Copy the comment thread on health care spending below in full, word for word.

Supplied text ::
────────
Same thing applies to other kinds of federal aid--like housing and transportation, just to pick a couple. HUD just took control of Miami-Dade Conty's housing authority--too corrupt, even by Current Administration standards.

Posted by: wileycat on August 15, 2007 at 6:37 PM | PERMALINK

Al: Then Democrats won't mind if we slash Medicare spending, right?

Oh, come on Al, what's with the halfway measures? We want to slash all health care spending, by about 1/3! The only way to do it is UHC (the fact that we'll get equally good health care and cover everyone in the country is just gravy).

Posted by: alex on August 15, 2007 at 6:45 PM | PERMALINK

I saw Dr. Fischer speak one time. I thought he was very good. Speaking to the differences Kevin mentioned between Miami and Minni, they probably do have different populations. Hence his looking at terminally ill patients and not just everyone over 65. The feeling here is that the levels of sickness are about the same between two populations of terminally ill patients.

Posted by: Jason on August 15, 2007 at 6:50 PM | PERMALINK

Hip replacements reduce pneumonia, less pneumonia means less death.

...But that's kinda a weak point.

Posted by: Crissa on August 15, 2007 at 7:21 PM | PERMALINK

The whole terminal-patient thing is really a bunch of baloney, because it's assessed retrospectively. Unless you decide at the outset that anyone with a possibly-terminal condition isn't going to get care, a bunch of them are going to die and you can then turn around and say, "Look! this treatment cost money and didn't extend their lives." Tens of thousands of dollars are spent on trauma patients in the last hours of their lives, but typically that's not used as a call to not treat trauma.

(Yes, there are plenty of cases where obviously futile care is lavished on the dying, but that's not going to be addressed until we adjust the whole system to have a decent mix of care other than physician practices and high-intensity hospitals.)

Posted by: paul on August 15, 2007 at 7:41 PM | PERMALINK

It's entirely possible that higher spending is largely wasted in terminal care but highly effective elsewhere.

As you point out, this is kind of a "duh!"

On a (marginally) related note, though, one thing that always bugs me about these discussions is their focus on mortality.
────────
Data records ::
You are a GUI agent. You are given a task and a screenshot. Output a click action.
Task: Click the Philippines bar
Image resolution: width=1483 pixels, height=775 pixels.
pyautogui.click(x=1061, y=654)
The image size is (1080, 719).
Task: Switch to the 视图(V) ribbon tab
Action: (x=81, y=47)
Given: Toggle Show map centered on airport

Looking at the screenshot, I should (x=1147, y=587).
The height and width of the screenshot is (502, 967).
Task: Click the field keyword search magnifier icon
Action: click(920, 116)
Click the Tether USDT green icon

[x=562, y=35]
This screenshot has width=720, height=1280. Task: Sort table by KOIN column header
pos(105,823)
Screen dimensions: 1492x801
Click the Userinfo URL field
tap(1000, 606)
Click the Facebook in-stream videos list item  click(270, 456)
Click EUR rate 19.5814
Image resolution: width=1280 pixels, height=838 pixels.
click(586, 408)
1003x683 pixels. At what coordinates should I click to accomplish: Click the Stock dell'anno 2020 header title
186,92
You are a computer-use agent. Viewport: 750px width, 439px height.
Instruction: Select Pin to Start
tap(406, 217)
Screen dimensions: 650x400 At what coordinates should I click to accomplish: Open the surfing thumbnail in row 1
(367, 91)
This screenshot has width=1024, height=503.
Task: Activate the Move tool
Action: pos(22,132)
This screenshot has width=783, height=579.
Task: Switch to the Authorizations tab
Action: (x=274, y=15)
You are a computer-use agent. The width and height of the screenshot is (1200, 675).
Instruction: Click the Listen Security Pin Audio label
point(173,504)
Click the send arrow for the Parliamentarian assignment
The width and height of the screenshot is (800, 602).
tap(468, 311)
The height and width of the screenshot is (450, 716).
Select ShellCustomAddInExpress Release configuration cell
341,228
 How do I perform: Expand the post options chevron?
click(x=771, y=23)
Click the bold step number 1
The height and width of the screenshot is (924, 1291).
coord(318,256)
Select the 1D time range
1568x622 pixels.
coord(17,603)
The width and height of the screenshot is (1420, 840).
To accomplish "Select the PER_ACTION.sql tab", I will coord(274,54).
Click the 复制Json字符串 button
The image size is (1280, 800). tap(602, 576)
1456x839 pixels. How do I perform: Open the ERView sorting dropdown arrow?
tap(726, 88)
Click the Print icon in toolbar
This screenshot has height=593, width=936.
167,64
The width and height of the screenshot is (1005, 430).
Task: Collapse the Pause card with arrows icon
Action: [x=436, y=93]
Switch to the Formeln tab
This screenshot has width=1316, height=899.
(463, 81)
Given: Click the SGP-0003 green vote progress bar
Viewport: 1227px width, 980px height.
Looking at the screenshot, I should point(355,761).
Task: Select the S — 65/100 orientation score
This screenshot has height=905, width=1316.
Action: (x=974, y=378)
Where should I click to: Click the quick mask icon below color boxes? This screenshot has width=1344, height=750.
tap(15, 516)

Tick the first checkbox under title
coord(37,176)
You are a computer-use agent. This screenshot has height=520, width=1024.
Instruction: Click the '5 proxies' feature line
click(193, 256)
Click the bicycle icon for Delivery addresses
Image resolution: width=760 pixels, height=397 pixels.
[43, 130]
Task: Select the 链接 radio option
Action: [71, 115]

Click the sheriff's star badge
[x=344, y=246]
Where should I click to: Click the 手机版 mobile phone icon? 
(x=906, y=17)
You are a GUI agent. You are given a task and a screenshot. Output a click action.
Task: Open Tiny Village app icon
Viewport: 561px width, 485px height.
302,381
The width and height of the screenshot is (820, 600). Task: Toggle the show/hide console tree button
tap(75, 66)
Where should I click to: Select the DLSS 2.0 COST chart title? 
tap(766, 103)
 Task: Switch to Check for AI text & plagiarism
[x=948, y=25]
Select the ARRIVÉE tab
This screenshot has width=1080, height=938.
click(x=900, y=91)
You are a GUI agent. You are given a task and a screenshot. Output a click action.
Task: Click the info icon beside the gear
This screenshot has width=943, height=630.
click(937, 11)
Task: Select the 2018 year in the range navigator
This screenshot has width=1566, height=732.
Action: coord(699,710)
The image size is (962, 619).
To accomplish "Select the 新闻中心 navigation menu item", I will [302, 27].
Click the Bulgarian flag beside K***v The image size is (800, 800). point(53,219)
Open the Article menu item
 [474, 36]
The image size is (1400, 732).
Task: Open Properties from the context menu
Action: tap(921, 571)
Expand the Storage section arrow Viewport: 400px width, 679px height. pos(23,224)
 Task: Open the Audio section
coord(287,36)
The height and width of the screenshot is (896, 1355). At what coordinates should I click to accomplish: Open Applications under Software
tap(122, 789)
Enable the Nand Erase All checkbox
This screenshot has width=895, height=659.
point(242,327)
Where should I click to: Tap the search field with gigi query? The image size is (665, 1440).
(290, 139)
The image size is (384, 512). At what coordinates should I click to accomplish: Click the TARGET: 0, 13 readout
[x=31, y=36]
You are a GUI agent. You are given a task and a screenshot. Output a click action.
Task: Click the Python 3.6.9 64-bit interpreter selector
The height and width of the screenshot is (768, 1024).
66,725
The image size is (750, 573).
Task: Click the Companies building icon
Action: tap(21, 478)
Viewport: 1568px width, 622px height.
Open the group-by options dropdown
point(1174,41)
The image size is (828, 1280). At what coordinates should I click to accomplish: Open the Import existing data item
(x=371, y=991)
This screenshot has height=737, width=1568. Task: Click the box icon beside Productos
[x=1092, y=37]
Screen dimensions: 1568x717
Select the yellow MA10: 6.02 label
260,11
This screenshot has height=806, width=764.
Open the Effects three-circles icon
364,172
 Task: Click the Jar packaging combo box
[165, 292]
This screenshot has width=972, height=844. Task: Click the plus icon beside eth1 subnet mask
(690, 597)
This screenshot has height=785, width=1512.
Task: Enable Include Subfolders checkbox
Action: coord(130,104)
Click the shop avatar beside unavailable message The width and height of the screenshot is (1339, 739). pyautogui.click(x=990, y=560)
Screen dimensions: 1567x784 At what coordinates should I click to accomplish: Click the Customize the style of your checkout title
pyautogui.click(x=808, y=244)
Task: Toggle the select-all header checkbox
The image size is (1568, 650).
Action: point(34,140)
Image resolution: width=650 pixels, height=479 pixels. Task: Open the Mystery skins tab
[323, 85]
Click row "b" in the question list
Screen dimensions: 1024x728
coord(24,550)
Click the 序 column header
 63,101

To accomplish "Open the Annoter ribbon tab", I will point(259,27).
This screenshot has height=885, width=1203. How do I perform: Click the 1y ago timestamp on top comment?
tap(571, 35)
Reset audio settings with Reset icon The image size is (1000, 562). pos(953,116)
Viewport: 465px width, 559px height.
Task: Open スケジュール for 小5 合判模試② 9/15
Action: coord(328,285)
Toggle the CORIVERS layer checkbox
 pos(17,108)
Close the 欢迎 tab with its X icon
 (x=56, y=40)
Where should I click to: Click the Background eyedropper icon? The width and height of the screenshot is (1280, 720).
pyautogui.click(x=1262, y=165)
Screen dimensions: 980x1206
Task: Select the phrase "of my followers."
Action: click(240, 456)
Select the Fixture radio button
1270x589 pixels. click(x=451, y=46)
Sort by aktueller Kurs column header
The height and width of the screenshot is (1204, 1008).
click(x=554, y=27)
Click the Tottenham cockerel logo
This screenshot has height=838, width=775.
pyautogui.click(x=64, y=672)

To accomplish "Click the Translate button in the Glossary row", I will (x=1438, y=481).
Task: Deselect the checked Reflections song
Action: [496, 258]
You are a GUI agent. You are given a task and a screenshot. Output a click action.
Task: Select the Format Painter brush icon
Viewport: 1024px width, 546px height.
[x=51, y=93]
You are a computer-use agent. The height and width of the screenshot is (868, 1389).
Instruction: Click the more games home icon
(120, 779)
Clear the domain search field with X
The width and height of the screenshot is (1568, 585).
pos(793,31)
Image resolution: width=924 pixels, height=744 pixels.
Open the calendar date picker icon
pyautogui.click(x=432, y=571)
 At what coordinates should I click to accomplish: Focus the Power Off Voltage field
────────
Output of the task ::
Same thing applies to other kinds of federal aid--like housing and transportation, just to pick a couple. HUD just took control of Miami-Dade Conty's housing authority--too corrupt, even by Current Administration standards.

Posted by: wileycat on August 15, 2007 at 6:37 PM | PERMALINK

Al: Then Democrats won't mind if we slash Medicare spending, right?

Oh, come on Al, what's with the halfway measures? We want to slash all health care spending, by about 1/3! The only way to do it is UHC (the fact that we'll get equally good health care and cover everyone in the country is just gravy).

Posted by: alex on August 15, 2007 at 6:45 PM | PERMALINK

I saw Dr. Fischer speak one time. I thought he was very good. Speaking to the differences Kevin mentioned between Miami and Minni, they probably do have different populations. Hence his looking at terminally ill patients and not just everyone over 65. The feeling here is that the levels of sickness are about the same between two populations of terminally ill patients.

Posted by: Jason on August 15, 2007 at 6:50 PM | PERMALINK

Hip replacements reduce pneumonia, less pneumonia means less death.

...But that's kinda a weak point.

Posted by: Crissa on August 15, 2007 at 7:21 PM | PERMALINK

The whole terminal-patient thing is really a bunch of baloney, because it's assessed retrospectively. Unless you decide at the outset that anyone with a possibly-terminal condition isn't going to get care, a bunch of them are going to die and you can then turn around and say, "Look! this treatment cost money and didn't extend their lives." Tens of thousands of dollars are spent on trauma patients in the last hours of their lives, but typically that's not used as a call to not treat trauma.

(Yes, there are plenty of cases where obviously futile care is lavished on the dying, but that's not going to be addressed until we adjust the whole system to have a decent mix of care other than physician practices and high-intensity hospitals.)

Posted by: paul on August 15, 2007 at 7:41 PM | PERMALINK

It's entirely possible that higher spending is largely wasted in terminal care but highly effective elsewhere.

As you point out, this is kind of a "duh!"

On a (marginally) related note, though, one thing that always bugs me about these discussions is their focus on mortality.